The word “minion” today has a pejorative value, denoting a slavish and thus uninspired follower. Originally, however, it meant simply “favorite” or “darling”. In the late 16th century, King Henry III of France gathered around him a group of handsome, fashionable young aristocrats to whom he conceded great power and opportunities for enrichment. Their detractors dubbed them the mignons, the “darlings” of the King. The French has a shade of daintiness or effeminacy, which vanished when the word was imported into English. In Shakespeare’s Timon of Athens (1609), a prostitute asks of the title character: “Is this the Athenian minion, whom the world / Voiced so regardfully?” Forsaken by his fair-weather friends, Timon represents the precarity of the favorite’s good fortune, which his lord can take away in a twinkling. Sonnet 25 describes this state directly:
“Great princes’ favorites their leaves spread
But as the marigold at the sun’s eye,
And in themselves their pride lies buried,
For at a frown they in their glory die.”
These lines likely allude to Robert Devereux, a dashing general and favorite of Elizabeth I. When a rival faction appeared to dislodge him from the Queen’s graces, Devereux lost his head, figuratively and then literally. A contemporary parallel is the little-lamented Yevgeny Prizoghin, the mercenary leader who led an ephemeral mutiny against the Kremlin, earning himself a single ticket to a Tver meadow.

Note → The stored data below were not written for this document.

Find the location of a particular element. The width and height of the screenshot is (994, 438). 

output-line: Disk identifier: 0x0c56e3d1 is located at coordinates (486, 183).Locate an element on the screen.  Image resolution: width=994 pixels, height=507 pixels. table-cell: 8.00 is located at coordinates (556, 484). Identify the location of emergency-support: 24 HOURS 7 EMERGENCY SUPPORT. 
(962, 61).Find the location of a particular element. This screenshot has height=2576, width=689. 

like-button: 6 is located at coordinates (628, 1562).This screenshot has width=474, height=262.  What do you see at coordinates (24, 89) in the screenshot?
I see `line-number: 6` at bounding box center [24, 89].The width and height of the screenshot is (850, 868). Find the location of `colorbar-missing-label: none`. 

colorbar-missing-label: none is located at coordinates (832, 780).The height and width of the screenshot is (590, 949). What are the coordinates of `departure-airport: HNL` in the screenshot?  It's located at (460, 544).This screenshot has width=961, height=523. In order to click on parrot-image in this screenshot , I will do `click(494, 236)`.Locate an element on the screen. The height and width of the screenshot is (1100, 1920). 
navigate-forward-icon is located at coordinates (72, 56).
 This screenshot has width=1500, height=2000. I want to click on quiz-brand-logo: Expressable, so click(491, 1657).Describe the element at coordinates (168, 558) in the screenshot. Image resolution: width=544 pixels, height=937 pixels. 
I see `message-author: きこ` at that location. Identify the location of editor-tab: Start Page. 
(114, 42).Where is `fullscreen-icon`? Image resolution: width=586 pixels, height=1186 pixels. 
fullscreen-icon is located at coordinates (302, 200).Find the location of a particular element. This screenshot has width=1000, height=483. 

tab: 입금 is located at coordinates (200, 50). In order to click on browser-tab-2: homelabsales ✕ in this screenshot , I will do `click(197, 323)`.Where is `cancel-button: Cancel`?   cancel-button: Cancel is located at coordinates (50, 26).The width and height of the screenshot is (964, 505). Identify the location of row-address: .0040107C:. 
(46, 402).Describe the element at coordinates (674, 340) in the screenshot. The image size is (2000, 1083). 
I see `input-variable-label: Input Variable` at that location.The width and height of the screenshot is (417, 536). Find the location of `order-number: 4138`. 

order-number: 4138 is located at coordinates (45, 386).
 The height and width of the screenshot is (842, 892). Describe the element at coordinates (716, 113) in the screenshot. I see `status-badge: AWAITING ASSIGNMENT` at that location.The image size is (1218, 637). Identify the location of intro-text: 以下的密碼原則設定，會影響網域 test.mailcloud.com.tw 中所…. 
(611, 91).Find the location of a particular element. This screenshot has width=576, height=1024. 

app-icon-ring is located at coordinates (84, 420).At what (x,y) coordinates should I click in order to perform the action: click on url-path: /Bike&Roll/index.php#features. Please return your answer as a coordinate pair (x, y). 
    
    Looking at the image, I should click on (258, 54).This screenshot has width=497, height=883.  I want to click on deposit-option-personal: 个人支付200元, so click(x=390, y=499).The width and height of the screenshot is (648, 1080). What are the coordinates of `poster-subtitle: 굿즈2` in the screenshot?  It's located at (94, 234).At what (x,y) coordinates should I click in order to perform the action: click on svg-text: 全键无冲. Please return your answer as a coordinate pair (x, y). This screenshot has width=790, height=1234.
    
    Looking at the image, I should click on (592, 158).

To a monarch, hereditary or elected, powerful favorites have one tremendous value: to act as lightning rods for public discontent. James I, Charles’s father and predecessor, showered offices and peerages on his lover George Villiers, appointing him Foreign Minister and raising him to Duke of Buckingham. Yet the British historian Lucy Hughes-Hallett, in a new biography of Buckingham titled The Scapegoat, shows that King James understood such expediencies. He likened favorites to burning lenses standing between himself and his subjects: to the latter, they seemed to multiply the heat of oppression, while, from the King’s view, they acted as screens from preventing the heat from reflecting on the Crown. Francis Bacon, the legendary scientist and jurist, warned Villiers that his great honors were tied up with his potential to be a fall guy. In another irony, it was Bacon who was sacrificed to divert blame from the King and Buckingham.
Charles I’s conflict with Parliament began on account of the same Buckingham, whom the Commons tried to impeach after a botched naval expedition. The King dissolved Parliament rather than see his father’s favorite and his close friend become a scapegoat. Both politically and in regard for Buckingham, the King’s show of loyalty was ill-judged. Desperate to recoup his popular support, the Duke sent out more expeditions which, due to the lack of parliamentary subsidy, were severely underfunded and cost tens of thousands of lives. Now the most hated man in England, Buckingham was assassinated at thirty-five by a disgruntled officer. It would take a decade more for the chivalrous Charles to lay down his friends in self-preservation, by which point it was too late. When, on the eve of the Civil War, Parliament condemned to death the Earl of Strafford, Charles tearfully signed the execution warrant, remarking that the condemned man was “happier than I.”
President Trump, by contrast, appears to have few compunctions about casting off his minions. It is entirely plausible that he will turn on Musk, but it will be business, not personal. Conveniently for the president, the prevailing attention on DOGE’s antics increases Musk’s value as an expiatory victim and scapegoat.